Comme à Briouze, où déjà le concert se termine et qu'entrent en scène.. les Wampas.
 

(*)Vingrau est un petit village catalan de l'Aude, pas loin de Perpignan. Une firme suisse (OMYA) a décidé de massacrer la région en creusant une carrière dans la montagne, au milieu des vignes. Les villageois leur ont gentiment signifié qu'ils pouvaient aller se faire foutre. Les manifs qui suivirent furent sévèrement réprimées par  les forces de l'ordre. En effet, avant d'aller faire des paillotes flambées en corse, le préfet Bonnet, avait donner l'ordre de charger femmes et enfants. Cette répression sauvage a donné lieu à d'intéressantes images que l'on à pu voir sur toutes les chaînes de télé, ainsi qu'à une analyse psychologique dudit préfet à "Arrêt sur image".
Ainsi qu'à la chanson Vingrau des Kargol's "Tu veux faire du fric protégé par les flics/ Tu te moques du reste sans coeur et sans détresse/ Détruire c'est tout ce que tu désires/.. Agissons avant qu'il ne soit trop tard"
 

    LES WAMPAS

Impossible à présenter. Les Wampas font partie de l'inconscient collectif. Ce sont des légendes qui, de temps à autres, se matérialisent sur scène, puis s'évaporent en laissant dans le cerveau de ceux qui les ont vu une trace indélébile, un impression indescriptible.
Impossible à présenter donc.
Et, peut-être même faites vous partie de Ceux Qui Les Ont Vu. Peut-être avez-vous déjà soutenu la chaise en plastique que Didier pose parfois sur le public -bras tendu, biceps en action- avant d'y poser son séant pour interpréter Les Bottes rouges (lalala lalalala lalala!). Peut-être étiez vous là, en Normandie, les mains vertes d'avoir touché votre idole déguisé en Lou Ferrigno (pour la carrure, c'était mal imité). Les Wampas, c'est mythique. Ça ne se décrit pas; ça se raconte.

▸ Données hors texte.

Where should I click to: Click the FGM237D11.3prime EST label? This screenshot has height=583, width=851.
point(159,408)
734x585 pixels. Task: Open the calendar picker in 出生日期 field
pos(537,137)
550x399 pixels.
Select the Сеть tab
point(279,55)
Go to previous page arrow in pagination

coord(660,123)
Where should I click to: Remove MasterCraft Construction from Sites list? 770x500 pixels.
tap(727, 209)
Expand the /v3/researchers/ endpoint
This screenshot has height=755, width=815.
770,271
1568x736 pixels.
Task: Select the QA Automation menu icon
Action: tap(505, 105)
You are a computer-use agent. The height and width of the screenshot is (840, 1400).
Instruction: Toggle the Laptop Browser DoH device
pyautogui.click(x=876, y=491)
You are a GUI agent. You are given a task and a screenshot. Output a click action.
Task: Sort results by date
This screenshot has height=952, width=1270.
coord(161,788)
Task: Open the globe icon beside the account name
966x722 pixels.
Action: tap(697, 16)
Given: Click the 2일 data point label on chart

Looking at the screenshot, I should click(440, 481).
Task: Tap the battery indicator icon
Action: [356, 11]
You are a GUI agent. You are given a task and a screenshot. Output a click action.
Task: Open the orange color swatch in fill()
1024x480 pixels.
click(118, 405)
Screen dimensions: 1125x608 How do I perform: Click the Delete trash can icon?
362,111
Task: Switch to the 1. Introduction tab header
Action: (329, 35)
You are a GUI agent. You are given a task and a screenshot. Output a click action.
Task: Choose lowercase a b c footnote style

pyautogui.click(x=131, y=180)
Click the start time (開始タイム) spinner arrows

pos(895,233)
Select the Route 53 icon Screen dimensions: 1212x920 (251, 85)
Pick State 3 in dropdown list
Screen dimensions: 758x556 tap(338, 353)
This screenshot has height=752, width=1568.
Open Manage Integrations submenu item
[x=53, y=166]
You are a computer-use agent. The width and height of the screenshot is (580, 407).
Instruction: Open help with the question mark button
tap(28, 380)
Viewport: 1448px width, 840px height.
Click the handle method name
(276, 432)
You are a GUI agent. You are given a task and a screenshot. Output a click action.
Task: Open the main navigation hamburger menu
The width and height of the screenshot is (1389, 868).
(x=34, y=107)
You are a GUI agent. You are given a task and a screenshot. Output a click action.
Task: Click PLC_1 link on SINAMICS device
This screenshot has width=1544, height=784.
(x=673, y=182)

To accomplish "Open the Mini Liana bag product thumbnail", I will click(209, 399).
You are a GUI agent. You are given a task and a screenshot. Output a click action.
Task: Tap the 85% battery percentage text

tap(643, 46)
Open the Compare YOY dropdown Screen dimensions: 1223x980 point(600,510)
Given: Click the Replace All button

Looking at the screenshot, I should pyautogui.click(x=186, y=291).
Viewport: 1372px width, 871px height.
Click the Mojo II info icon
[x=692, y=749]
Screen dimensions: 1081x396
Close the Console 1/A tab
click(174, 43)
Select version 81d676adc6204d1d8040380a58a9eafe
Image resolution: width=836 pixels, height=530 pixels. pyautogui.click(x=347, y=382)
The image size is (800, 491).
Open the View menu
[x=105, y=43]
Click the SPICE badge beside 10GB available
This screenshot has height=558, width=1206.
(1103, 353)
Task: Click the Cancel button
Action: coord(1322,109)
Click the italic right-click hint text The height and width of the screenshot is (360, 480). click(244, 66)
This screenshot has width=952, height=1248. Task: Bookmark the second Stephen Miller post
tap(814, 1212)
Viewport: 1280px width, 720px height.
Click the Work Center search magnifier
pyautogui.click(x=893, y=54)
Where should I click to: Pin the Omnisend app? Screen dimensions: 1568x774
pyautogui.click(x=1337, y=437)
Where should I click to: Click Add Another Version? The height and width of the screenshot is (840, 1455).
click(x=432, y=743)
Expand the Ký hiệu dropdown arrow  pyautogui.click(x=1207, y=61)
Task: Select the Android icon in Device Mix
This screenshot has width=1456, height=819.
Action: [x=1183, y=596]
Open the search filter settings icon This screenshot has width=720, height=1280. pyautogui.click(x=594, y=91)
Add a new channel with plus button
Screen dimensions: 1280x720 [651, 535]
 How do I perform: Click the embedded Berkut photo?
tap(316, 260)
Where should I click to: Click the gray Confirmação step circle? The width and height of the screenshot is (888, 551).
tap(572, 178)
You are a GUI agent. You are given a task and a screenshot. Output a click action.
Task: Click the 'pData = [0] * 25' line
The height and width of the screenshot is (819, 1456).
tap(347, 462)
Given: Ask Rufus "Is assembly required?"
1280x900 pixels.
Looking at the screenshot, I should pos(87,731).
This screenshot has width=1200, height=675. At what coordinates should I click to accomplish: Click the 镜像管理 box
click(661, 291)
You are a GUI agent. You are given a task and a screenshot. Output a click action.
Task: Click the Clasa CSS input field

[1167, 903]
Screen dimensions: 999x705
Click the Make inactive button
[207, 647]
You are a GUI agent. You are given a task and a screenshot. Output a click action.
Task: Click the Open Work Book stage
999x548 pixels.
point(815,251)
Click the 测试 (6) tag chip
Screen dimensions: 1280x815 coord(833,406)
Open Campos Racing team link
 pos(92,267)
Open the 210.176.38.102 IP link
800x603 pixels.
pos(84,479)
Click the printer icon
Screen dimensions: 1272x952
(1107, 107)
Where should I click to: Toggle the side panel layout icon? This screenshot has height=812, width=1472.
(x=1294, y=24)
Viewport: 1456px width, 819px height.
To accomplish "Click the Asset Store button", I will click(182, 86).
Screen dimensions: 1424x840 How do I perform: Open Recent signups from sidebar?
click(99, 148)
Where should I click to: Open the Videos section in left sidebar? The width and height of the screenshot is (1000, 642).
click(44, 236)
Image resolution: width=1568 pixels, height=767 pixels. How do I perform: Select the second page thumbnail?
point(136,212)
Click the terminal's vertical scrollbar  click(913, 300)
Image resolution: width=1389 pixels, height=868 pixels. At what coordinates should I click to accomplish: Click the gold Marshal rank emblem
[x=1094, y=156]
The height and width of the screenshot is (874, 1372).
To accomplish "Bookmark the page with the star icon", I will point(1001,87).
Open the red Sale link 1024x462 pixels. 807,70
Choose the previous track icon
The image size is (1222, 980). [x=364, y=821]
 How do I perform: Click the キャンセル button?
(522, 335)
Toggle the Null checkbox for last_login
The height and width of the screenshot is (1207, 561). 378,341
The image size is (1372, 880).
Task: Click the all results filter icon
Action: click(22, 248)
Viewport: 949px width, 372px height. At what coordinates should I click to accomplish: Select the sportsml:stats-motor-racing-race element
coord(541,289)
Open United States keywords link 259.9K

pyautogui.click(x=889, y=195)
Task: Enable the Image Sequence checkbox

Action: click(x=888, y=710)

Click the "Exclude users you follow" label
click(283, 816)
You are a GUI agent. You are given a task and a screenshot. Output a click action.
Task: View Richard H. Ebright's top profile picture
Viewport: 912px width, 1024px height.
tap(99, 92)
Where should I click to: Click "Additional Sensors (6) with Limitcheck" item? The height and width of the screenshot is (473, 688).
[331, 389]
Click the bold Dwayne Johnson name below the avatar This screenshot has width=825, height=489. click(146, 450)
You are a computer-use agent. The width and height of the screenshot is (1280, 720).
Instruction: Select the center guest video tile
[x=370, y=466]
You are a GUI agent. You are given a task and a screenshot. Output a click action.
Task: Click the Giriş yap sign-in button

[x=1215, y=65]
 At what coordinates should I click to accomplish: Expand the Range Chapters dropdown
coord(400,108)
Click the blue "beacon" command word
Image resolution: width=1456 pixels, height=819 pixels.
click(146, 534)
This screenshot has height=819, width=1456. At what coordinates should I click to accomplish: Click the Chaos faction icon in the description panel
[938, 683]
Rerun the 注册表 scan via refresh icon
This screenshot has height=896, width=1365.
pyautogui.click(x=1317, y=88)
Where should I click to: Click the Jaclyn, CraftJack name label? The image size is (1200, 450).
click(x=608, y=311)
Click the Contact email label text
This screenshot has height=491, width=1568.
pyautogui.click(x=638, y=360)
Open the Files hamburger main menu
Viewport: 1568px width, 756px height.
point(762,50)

A l'entracte suivant les Kargol's, je m'interroge, comme à chaque concert des Wampas : qui sera le deuxième guitariste? Jo ou Daniel. Daniel, il est bon. Mais Jo, il est rigolo. C'est un excellent second rôle dans le théâtre des Wampas. On guette toujours sa prochaine connerie, ses mimiques, ses attitudes ; un peu comme on cherche les gags de fond dans les "Y'a t'il.."
Qui donc sera le guitariste ce soir.
On me prévient que je vais avoir une surprise.
Entrée en scène. Brouillard. On distingue bien Karl Zéro, puis Didier Hulk, et en plein brouillard, une forme plutôt longiligne. "Ben quoi, me dis-je, il s'est foutu à poil, Jo ou quoi? Et puis il a mis une perruque à cheveux longs. Putain, c'est Slash!" Le brouillard se dissipe. Jo est une guitariste. Une vraie. Déguisée avec robe moulante peau de panthère. On devine que pour se déplacer, ça doit pas être du plus pratique, et en effet, son jeu de scène restera limité au strict minimum (les doigts se déplacent pour faire les accords). Tonight, ladies and messieurs, le spectacle sera assuré par Didier tout seul ! Et il assure, le Hulk. Comme la bête de scène qu'il est. Effectivement, une fois encore, il nous fait un show commak.
Il nous aura même épargné son horrible Peggy-sue-la-techno. Certes, ils nous aura asséné les deux morceaux assommants de son répertoire "Résurrection du papillon" et "Les îles au Soleil", mais ce soir encore, Didier Wampas est le roi. Il se permet tout, même de faire monter sur scène un public exclusivement féminin pour entonner Petite Fille et finir le concert dans des positions pas très catholiques.